Board Vice President Shelly Ochodnicky motioned to approved the district’s plan, noting in-person learning is important for students’ mental health. She also cited a CDC article entitled “The Importance of Reopening America’s Schools this Fall,” which indicated that as of July 17, the U.S. reported that children under 18 years old accounted for less than 7 percent of COVID-19 cases and less than 0.1 percent of COVID-19 related deaths.

“To say that we shouldn’t have school when 75 percent of our families and children want that is just wrong. And I’m sorry, but I feel I represent a silent majority of parents and kids out there that want to be in school, that need to be in school for all of the reasons that are listed in this document,” Ochodnicky said. “Did you know that we have like the highest rate per capita of sexual abuse in children? Can you imagine what has happened to them? Are you not worried about these kids?

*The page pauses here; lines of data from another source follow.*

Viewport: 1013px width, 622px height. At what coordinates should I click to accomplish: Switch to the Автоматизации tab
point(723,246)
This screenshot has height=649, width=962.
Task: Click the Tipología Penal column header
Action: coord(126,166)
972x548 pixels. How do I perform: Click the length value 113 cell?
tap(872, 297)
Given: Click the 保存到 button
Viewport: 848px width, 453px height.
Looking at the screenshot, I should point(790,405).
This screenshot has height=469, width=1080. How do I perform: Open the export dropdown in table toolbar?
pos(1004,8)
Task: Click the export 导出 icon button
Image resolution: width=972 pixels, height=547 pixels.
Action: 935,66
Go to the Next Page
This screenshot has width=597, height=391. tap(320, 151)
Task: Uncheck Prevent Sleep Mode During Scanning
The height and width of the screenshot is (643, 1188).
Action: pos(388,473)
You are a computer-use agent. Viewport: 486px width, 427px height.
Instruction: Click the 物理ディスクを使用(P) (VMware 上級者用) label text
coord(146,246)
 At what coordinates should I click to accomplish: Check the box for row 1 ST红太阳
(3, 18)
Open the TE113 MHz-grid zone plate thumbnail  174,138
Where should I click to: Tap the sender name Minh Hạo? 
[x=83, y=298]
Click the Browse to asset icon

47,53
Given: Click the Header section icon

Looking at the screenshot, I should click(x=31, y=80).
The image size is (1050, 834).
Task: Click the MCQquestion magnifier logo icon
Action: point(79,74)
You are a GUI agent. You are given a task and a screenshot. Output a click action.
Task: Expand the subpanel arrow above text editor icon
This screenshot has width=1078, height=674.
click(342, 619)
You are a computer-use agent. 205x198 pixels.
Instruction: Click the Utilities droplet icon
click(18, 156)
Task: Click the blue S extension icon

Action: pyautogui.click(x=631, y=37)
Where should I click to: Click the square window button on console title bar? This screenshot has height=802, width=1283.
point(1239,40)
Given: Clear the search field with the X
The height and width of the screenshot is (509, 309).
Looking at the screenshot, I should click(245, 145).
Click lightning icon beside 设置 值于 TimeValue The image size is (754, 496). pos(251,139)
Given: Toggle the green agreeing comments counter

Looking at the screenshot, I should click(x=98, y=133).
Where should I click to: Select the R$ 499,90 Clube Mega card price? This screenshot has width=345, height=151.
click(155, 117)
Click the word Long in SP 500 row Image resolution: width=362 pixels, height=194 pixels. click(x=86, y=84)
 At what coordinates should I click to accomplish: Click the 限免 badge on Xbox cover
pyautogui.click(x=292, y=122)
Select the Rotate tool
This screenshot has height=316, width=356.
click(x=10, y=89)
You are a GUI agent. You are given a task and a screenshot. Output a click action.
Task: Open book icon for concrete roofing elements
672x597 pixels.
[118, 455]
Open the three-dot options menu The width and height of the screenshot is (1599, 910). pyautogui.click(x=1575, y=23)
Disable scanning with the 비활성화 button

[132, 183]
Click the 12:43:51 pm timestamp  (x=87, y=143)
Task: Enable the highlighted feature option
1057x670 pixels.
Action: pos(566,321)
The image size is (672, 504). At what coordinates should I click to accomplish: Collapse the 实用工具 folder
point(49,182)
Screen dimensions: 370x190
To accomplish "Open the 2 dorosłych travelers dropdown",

“I know who I work for. I don’t work for the staff. I am an elected official for the children and the parents of this community and I’ll be damned if we’re not going to open schools because we feel we can’t,” she said. “We have done that best that we can do and given the circumstances that we are in right now, we cannot deny these children all of the things that they need and they get from us every day.”

The motion to approve the plan was supported by Trustee Ty Krauss.

In the final portion of public comment, Owosso resident Eric Locker — Quick’s son — echoed his mother’s concerns about teachers and staff, noting the potential for severe illness and even death.

“Individuals I know and love will become sick,” Locker said, holding back tears. “My former teachers who I have grown to love are fearing not only for their own life, but for the lives of their families. Tonight, you listened to the current and former employees of Owosso Public Schools, parents of children, alumni and Owosso students themselves who all told you that they were scared and it brings me to tears that after hearing all of these individuals speak, you still approved the plan.

“My heart hurts now that all I can do is pray for the safety of my loved ones, be it students, teachers or staff.”